After just 48 seconds early yesterday, what was supposed to be the Olympic Games of his life was suddenly on life support. Magnussen's lead-off swim not only spelt doom for the Australian 4 x 100m relay team, but had the sport's most confident man questioning himself. And for the first time, he had no answers.
The confident Magnussen, happy to state the obvious about his ability, was left on the bottom of the Olympic pool. What emerged from the water was a man in deep shock, terrified he might not find all the answers. Why now? What went wrong? How can I fix it? Can I fix it? ''Words can't describe how I feel,'' said Magnussen. ''I don't know what went wrong. Obviously that's my first big disappointment at international level and I have to regroup from there. Obviously [I'm] bloody really disappointed, but it happens.''
Asked if the pressure of expectation may have played a role, Magnussen replied: ''Of course it is [there], but it's no excuse. I've swum with it before and will swim with it again.''
In the two years Best and Magnussen have been a team, the coach has done everything to mould a raw country kid into the world's best, and the boy from Port Macquarie has done whatever it took to reach the mantle. Now both face their greatest challenge, finding out why it happened when it happened, and making certain it won't happen today when the 100m freestyle begins.

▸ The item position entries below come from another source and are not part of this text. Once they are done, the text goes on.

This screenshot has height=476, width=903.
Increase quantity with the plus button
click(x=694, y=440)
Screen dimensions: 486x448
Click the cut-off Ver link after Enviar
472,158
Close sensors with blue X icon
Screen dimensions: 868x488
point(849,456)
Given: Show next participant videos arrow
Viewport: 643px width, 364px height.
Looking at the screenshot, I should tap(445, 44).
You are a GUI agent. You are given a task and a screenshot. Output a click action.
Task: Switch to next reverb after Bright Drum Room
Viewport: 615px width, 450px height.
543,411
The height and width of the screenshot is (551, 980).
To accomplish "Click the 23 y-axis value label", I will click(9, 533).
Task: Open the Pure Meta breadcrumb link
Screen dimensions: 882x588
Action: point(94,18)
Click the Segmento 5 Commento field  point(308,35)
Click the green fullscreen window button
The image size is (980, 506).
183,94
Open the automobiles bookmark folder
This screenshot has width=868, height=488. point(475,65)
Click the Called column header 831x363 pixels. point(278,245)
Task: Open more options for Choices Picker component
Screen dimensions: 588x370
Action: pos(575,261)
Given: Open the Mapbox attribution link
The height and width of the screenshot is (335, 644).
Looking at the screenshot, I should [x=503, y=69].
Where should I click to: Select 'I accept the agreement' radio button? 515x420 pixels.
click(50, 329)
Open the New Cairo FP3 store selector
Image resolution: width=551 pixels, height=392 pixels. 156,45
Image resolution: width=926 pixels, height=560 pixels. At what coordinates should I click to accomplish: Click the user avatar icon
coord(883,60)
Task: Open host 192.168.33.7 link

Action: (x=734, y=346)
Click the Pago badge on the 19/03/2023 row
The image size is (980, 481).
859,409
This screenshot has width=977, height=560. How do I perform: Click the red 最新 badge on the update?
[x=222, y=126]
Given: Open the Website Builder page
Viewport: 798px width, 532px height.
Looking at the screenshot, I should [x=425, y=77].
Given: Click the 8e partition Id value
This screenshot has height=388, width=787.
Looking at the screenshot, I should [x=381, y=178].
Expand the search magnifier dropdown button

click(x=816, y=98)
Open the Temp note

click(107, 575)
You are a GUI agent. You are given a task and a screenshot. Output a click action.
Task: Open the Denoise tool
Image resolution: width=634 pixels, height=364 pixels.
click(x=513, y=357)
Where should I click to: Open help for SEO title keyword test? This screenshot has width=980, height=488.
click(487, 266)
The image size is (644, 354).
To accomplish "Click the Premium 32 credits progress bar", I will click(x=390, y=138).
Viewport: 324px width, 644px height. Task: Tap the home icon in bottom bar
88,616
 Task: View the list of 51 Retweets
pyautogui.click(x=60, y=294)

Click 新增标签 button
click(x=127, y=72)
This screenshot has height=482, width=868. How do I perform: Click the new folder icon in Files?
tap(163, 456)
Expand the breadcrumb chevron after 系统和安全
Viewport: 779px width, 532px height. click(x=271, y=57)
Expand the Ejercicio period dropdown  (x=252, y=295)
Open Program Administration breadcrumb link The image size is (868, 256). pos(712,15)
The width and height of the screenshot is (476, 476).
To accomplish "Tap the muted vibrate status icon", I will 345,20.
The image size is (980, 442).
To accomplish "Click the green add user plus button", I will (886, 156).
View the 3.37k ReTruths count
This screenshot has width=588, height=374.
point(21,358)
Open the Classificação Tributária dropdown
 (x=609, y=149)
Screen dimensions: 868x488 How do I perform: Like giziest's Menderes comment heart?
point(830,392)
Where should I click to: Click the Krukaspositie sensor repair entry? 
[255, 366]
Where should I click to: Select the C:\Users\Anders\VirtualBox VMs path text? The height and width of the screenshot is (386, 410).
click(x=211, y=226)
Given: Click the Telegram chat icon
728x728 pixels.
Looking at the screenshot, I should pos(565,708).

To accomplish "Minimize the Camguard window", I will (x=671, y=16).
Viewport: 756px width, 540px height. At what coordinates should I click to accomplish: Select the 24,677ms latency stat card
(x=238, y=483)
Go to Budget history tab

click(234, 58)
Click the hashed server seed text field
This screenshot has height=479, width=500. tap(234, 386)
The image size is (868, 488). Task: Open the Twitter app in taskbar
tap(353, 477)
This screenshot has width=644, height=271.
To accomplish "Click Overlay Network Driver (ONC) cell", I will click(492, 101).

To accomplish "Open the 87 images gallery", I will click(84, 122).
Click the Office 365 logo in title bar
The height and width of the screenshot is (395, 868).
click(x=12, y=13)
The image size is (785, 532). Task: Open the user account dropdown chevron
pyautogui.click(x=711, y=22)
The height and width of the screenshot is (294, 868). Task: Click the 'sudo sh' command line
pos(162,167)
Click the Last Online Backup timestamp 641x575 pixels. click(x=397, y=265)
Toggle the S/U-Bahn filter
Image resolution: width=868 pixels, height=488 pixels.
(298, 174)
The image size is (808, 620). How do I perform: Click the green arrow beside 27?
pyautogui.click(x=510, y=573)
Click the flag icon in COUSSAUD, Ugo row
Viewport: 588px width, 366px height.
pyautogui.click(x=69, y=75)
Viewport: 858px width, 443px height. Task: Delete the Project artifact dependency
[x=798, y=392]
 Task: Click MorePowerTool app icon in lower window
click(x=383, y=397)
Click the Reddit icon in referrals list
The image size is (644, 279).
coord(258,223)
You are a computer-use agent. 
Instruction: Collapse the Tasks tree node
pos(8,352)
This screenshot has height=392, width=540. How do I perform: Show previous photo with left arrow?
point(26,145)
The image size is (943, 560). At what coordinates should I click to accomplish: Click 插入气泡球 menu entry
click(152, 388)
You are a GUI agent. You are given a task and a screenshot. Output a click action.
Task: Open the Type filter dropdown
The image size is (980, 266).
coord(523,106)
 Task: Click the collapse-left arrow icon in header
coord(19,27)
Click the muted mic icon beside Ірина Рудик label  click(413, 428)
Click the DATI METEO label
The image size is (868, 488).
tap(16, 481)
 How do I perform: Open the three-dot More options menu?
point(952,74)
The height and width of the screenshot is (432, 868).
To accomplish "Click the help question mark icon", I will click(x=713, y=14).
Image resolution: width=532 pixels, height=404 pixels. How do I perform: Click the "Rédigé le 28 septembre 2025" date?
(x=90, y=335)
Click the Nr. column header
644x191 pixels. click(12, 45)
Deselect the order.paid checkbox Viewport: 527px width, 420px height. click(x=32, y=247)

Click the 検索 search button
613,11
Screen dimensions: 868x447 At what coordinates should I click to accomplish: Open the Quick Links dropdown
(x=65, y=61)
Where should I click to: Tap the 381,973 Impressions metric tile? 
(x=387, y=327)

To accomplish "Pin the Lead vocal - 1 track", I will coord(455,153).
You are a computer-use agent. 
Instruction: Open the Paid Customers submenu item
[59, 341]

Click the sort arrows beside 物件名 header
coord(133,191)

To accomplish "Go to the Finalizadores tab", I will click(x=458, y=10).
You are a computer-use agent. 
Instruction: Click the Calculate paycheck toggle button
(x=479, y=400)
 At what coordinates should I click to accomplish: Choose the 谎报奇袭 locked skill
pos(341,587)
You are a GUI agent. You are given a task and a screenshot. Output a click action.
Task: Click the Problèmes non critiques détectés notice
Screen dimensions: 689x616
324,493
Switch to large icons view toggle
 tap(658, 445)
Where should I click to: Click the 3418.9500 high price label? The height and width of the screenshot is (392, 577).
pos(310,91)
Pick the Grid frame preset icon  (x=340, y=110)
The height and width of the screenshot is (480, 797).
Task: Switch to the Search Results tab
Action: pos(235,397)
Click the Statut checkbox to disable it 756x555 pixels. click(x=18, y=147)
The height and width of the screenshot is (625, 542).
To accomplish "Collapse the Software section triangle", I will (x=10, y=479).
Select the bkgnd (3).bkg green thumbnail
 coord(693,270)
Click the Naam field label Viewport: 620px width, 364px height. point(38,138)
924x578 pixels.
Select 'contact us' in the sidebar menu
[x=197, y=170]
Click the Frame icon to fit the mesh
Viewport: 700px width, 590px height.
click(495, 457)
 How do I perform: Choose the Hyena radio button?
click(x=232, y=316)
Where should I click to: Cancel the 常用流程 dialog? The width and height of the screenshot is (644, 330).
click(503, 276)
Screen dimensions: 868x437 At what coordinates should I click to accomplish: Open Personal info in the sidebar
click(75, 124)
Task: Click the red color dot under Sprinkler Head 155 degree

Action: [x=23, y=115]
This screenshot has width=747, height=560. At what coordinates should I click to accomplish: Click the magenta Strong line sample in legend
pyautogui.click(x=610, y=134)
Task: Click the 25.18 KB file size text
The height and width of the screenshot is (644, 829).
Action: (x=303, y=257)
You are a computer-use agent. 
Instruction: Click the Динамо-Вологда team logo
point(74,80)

''We can't control [that], it's his first Olympics,'' Best said before they even arrived in London. ''We can't control what everyone else is going to do, but we can control what's going on between the ears to a certain extent and how he approaches it and that's where my focus is.''
He's not ill, or injured, so it's seems pretty clear the area Best will need to work on is between the ears. That is fortunate, as it's the one area where he sees as Magnussen's strength.
''He's as competitive as anyone I have met. He doesn't want to lose at anything,'' said Best. ''He's a big strong boy and it's good to have him six foot five [195 centimetres], and if I tell him he's got to lose some muscle to get some speed, he'll lose muscle to get some speed despite the fact he wants to look good at the beach. He wants to go fast even more. He wants to win.''
For the past two years, Best and Magnussen have planned for this day to arrive. Every pool session, every drip of sweat in the gym, the training camps, the competitions. All for the next 300m Magnussen will swim - a heat, semi-final, and then, hopefully a gold medal performance in the 100m freestyle final.
It all really began when Magnussen walked through the door at the Macquarie University pool back in 2010. Having come to town from Port Macquarie to study business and swim at the university, ''the big bloke who could swim fast'' still needed the rough edges trimmed.
''My first memories were there is a big bloke who can swim fast but has a lot we've got to improve on, which potentially means there is a lot we can do to make him go quicker,'' Best said. ''He was a bit over-muscled, not flexible enough, but ambitious and had a fight in him. He was a super-competitive kind of kid, it was just how we channelled that ambition.
''I've had plenty of talented kids, but talent doesn't mean a lot without a mental application that works. I think the big turning point where he had that application was straight after he got on his first [national] team. You could almost see the penny drop and him go: 'Holy shit I can do this'. I was asking him to step up beyond his comfort zone and as soon as he saw there would be a reward for that, it rolled on from there.''
Since yesterday Magnussen has been so far outside his comfort zone, he must have wondered if he would ever see it again. Today we will all see if he has made his way back in time.